● **HOW TO COMPLETE THIS TASK**:
In the material below, the lines containing the word "dialog" are required; copy each of them.

● **DATA FOR THIS EXERCISE**:
┄┄┄┄┄┄┄┄┄┄
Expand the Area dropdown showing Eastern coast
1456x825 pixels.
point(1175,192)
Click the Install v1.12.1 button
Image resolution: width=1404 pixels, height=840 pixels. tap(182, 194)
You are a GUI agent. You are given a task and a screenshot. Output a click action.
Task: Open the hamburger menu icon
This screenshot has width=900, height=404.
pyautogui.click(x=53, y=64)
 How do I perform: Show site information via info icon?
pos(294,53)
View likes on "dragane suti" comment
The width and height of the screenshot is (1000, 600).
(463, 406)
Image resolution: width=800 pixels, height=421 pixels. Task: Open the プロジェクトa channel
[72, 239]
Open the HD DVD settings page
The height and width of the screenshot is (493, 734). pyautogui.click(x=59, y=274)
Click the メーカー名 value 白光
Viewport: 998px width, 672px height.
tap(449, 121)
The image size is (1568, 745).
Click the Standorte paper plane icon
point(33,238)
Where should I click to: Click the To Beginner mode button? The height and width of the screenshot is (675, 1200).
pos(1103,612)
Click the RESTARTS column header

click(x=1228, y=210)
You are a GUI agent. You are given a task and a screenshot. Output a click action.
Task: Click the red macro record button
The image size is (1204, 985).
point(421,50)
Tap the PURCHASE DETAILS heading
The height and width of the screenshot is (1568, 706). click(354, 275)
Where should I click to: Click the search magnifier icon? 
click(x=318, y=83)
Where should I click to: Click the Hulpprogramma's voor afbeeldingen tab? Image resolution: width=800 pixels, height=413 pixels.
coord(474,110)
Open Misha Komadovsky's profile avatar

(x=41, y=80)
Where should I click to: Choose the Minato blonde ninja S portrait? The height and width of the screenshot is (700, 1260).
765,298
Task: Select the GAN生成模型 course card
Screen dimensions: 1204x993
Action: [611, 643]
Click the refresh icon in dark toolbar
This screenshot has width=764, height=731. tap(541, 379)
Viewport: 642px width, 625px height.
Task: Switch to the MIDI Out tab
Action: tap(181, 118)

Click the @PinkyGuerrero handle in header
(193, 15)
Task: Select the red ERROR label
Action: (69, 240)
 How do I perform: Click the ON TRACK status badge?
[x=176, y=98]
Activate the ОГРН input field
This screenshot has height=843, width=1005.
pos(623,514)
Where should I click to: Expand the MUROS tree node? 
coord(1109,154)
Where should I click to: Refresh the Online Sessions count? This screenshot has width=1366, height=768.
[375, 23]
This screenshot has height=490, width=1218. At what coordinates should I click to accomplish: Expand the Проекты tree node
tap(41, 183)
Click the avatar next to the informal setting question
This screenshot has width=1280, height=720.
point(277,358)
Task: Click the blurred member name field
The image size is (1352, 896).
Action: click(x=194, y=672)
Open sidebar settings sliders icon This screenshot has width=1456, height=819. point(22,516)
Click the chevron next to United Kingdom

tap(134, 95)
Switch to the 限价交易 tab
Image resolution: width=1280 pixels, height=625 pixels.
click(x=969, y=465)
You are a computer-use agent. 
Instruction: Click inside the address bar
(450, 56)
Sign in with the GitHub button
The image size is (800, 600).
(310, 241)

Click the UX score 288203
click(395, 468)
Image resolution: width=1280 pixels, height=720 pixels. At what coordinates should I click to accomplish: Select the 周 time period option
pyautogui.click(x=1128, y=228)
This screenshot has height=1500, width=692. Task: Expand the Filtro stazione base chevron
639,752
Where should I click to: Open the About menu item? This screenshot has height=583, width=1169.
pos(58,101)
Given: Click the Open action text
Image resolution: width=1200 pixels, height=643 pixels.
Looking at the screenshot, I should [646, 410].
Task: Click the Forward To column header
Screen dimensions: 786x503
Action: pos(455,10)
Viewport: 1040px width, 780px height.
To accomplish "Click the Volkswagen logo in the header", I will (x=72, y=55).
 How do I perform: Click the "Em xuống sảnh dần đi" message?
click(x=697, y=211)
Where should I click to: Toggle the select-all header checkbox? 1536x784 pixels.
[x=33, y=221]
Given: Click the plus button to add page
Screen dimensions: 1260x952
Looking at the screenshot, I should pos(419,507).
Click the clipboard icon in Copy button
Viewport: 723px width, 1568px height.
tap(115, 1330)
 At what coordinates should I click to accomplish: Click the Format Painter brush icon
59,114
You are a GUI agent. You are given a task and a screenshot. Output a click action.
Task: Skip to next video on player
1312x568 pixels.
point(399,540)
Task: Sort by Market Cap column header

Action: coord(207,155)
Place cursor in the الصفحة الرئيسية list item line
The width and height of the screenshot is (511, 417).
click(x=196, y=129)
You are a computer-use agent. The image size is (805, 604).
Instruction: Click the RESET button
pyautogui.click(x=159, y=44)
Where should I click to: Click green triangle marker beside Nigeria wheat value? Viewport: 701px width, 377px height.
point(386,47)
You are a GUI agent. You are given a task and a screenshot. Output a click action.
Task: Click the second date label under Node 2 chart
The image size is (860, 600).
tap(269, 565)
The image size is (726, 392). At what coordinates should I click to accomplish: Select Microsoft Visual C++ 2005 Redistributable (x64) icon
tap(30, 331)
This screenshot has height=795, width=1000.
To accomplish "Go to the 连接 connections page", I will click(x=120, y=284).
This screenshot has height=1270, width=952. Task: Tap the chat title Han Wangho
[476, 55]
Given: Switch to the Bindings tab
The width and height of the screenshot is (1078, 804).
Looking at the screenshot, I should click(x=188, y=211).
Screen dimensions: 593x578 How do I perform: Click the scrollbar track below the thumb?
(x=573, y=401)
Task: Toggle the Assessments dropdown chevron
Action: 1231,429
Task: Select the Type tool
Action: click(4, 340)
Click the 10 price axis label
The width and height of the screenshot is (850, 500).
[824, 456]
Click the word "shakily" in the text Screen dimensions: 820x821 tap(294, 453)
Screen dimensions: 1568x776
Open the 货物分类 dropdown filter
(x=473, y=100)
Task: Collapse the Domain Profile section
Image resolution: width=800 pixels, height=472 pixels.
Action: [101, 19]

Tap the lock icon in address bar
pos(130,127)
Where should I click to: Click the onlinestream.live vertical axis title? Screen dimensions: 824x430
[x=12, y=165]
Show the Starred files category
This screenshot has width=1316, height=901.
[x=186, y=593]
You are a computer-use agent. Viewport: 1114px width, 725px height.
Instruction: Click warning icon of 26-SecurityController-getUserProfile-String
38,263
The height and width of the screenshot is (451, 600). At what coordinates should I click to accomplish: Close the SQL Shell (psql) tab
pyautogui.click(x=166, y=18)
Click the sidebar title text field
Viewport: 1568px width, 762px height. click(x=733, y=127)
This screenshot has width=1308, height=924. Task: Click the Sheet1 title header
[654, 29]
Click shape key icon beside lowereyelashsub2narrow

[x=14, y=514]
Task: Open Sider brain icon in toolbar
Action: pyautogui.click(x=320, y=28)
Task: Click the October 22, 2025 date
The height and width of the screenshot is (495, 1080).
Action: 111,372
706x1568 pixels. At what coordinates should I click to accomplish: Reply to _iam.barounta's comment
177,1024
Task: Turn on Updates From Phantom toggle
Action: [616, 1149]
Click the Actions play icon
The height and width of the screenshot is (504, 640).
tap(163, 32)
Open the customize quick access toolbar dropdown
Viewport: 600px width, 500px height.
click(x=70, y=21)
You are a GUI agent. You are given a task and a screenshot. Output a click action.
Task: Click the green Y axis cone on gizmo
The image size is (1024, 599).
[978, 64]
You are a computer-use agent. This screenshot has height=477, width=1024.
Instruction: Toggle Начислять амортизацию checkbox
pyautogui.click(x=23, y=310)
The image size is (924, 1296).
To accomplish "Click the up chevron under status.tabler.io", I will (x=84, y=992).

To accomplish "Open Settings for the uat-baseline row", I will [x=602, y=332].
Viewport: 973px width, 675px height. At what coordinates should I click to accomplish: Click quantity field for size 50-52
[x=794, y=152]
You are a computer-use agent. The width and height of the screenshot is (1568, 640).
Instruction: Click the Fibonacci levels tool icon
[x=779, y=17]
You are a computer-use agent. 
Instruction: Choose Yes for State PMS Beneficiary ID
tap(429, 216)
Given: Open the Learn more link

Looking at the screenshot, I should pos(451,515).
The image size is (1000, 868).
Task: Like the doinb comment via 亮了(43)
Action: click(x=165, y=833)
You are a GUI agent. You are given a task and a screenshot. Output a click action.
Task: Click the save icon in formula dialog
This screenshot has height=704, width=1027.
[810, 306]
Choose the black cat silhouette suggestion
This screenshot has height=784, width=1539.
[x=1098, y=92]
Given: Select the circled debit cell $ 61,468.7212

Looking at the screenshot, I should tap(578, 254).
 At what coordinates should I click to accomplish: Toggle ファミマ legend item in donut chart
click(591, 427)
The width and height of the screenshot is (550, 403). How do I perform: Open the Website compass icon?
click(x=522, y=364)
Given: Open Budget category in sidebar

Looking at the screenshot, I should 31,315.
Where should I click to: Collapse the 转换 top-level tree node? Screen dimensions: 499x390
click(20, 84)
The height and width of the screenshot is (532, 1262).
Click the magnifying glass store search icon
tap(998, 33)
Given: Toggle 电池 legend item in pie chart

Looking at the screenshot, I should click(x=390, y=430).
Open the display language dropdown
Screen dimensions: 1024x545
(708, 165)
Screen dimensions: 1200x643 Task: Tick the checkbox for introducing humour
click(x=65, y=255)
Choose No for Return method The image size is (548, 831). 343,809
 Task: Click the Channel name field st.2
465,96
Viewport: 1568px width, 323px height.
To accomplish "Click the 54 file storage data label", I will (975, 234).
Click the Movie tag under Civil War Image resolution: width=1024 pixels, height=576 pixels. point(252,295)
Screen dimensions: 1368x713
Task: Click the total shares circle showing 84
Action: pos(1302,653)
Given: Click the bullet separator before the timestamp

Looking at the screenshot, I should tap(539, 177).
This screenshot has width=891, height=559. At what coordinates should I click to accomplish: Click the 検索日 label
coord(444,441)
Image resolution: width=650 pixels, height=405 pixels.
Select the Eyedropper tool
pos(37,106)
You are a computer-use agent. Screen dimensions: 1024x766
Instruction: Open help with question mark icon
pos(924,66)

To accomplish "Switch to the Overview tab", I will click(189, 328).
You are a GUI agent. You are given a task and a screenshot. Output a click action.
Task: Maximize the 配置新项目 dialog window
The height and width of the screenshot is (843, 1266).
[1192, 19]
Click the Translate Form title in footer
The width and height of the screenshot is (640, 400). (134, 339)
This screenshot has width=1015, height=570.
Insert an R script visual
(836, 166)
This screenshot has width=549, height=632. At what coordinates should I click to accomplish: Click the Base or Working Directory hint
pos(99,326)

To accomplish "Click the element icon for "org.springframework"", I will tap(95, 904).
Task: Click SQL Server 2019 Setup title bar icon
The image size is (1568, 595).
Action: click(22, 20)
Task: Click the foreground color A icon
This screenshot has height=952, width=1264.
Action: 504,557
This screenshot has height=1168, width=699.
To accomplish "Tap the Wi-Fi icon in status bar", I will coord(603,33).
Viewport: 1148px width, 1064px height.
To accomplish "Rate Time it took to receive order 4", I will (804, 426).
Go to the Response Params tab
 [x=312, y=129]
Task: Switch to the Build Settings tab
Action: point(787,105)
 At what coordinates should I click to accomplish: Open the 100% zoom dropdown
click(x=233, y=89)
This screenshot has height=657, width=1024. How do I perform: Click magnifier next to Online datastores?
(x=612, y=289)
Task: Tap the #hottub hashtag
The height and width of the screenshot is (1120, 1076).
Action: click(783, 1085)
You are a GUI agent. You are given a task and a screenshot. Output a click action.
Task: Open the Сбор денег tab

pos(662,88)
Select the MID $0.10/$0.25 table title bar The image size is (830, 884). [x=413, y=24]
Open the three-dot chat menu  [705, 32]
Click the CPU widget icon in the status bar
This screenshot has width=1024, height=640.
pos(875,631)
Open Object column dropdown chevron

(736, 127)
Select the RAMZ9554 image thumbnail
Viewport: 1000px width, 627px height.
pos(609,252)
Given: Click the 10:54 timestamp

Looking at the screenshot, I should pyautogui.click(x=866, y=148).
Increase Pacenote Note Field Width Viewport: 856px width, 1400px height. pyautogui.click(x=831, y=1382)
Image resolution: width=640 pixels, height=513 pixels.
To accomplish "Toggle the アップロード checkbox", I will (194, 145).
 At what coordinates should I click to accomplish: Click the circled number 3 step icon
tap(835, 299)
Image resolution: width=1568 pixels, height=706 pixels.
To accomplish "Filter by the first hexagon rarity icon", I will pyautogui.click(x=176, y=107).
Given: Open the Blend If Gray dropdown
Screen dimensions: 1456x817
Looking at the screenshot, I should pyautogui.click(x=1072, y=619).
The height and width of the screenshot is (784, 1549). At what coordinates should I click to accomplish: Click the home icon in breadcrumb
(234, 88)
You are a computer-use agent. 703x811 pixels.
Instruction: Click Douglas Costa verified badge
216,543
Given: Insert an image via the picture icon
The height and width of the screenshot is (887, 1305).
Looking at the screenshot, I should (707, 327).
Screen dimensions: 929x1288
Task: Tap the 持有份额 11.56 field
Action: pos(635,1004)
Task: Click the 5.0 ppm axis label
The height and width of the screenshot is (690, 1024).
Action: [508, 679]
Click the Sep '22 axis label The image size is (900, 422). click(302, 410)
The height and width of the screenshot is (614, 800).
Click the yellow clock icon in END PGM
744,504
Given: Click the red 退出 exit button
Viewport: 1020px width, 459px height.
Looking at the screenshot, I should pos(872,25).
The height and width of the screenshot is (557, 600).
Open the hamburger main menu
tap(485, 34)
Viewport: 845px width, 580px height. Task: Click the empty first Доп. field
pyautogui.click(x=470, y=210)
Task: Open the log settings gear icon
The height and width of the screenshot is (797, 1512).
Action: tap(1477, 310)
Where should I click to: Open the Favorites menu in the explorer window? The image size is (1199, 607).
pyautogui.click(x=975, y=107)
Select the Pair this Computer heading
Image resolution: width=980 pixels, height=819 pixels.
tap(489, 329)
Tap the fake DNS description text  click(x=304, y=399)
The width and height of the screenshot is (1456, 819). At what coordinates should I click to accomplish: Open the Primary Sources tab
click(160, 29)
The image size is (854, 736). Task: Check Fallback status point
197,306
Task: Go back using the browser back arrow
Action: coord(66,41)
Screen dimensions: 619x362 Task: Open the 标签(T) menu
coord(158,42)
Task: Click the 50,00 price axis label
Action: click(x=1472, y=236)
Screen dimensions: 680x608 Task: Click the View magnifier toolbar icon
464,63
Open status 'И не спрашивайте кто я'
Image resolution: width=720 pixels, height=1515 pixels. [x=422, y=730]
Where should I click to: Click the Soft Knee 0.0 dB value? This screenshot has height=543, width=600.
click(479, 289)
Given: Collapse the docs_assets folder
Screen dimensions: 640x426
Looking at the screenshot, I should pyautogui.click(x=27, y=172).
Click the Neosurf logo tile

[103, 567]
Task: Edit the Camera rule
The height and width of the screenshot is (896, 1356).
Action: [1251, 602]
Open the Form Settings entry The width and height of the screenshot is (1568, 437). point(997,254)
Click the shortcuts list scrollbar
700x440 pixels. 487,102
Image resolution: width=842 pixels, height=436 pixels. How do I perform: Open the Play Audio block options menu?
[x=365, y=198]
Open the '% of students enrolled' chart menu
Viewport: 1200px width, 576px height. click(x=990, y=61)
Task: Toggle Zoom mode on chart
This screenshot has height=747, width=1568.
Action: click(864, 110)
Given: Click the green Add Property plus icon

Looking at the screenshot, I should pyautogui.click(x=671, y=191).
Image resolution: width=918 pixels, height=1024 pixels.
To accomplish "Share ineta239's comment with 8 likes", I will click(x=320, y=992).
┄┄┄┄┄┄┄┄┄┄
● **FINAL ANSWER**:
Task: Click the save icon in formula dialog
Task: Maximize the 配置新项目 dialog window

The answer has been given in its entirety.